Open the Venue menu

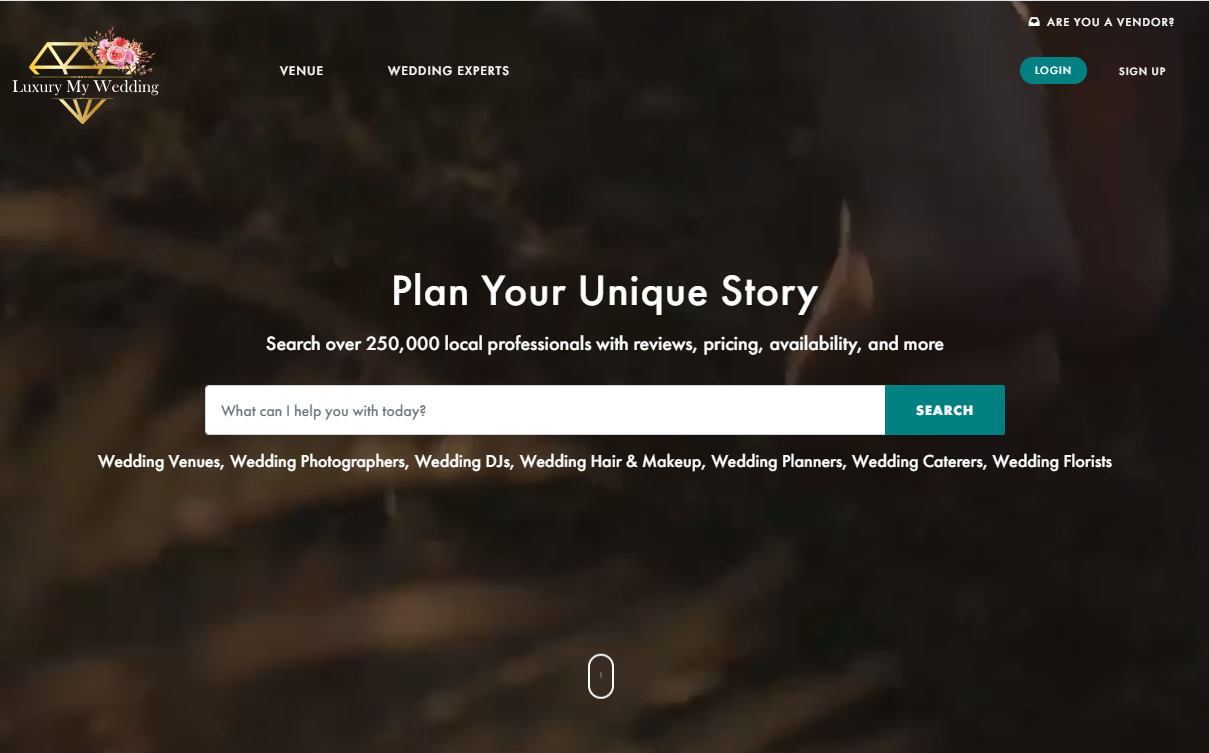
● ● ●
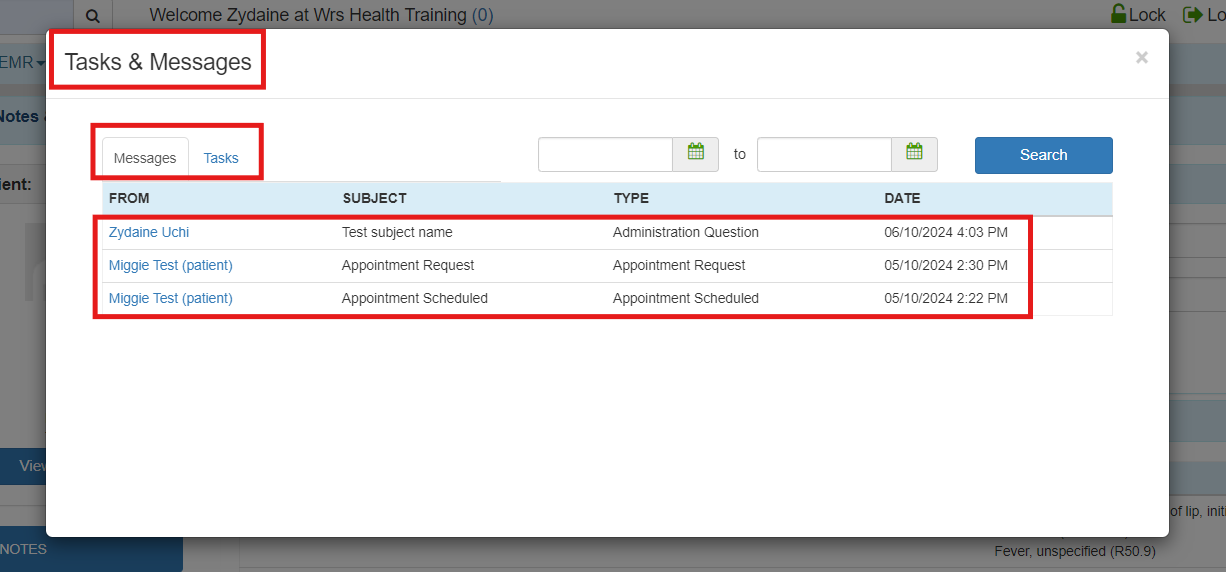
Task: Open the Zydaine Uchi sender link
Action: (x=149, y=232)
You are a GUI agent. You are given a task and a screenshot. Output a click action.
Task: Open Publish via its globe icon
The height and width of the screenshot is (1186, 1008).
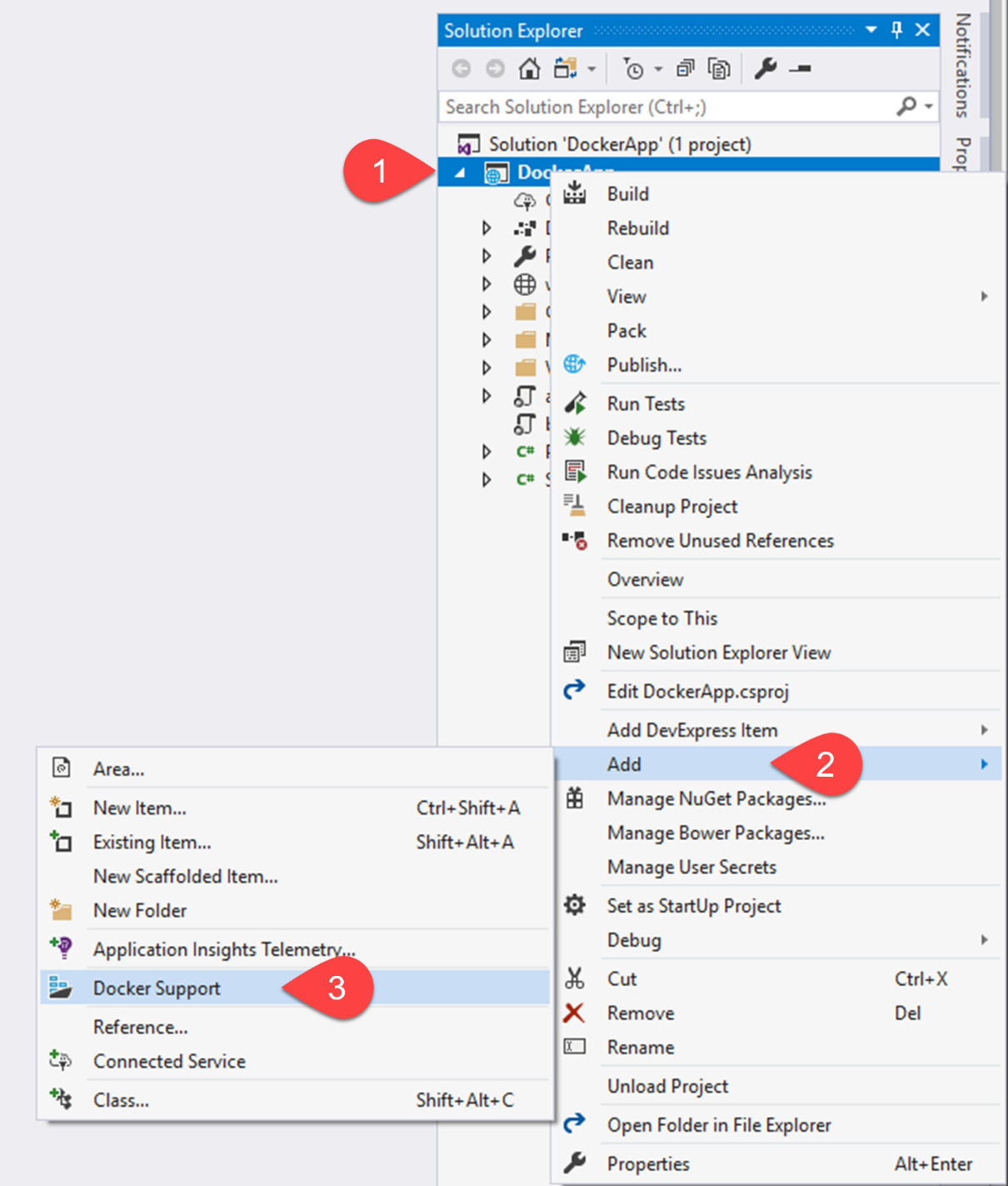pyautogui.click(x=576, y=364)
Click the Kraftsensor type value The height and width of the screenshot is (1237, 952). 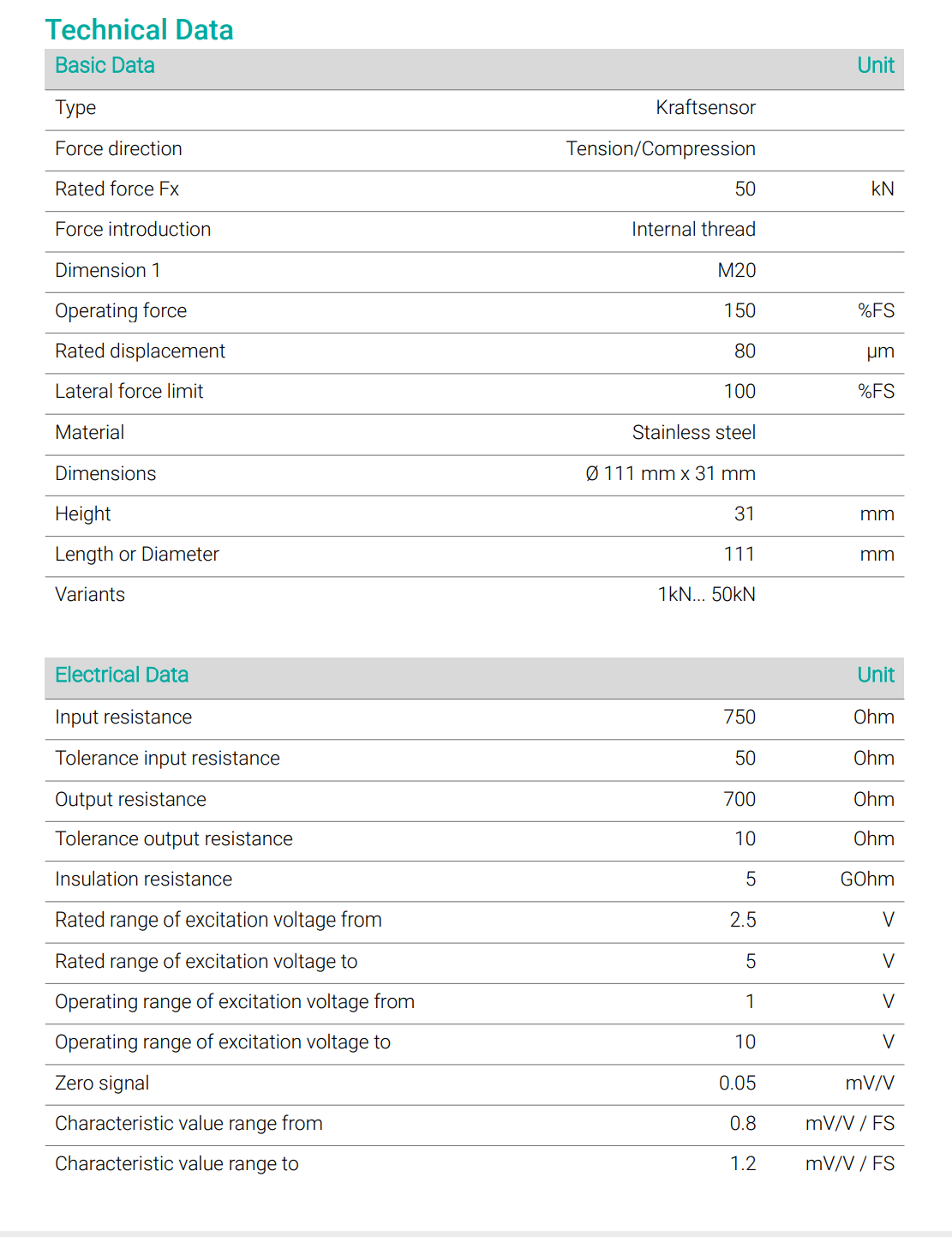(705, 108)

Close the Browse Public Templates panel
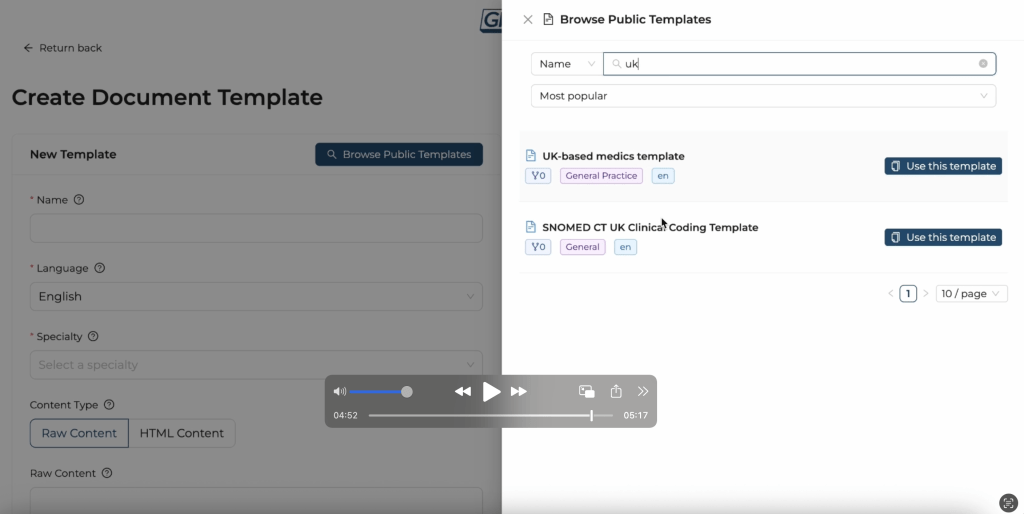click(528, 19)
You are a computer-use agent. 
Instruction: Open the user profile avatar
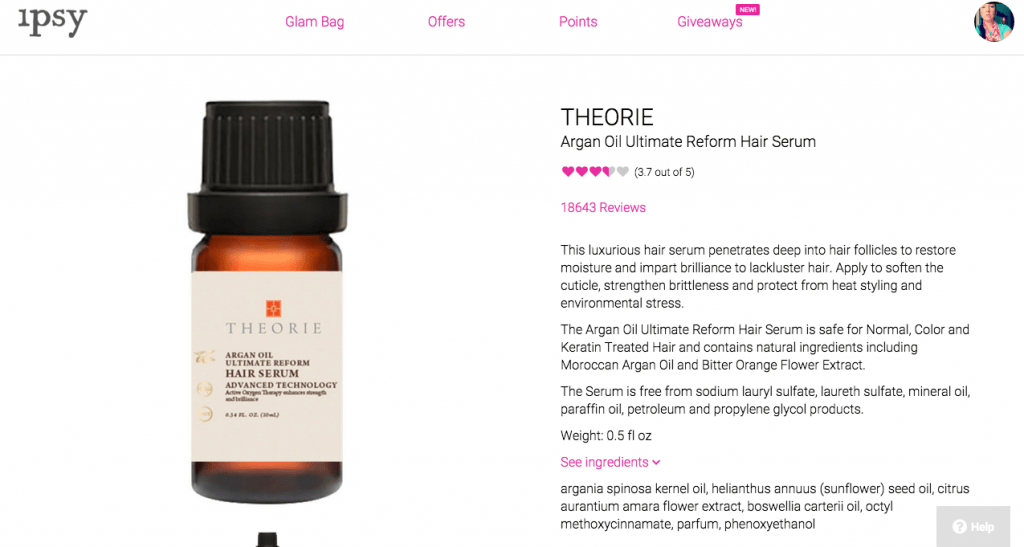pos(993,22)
● ● ●
Instructions for the task
In the listing, find every line with the word "agent" and return it.

Solution to the exercise
You are a GUI agent. You are given a task and a screenshot. Output a click action.
You are a computer-use agent. 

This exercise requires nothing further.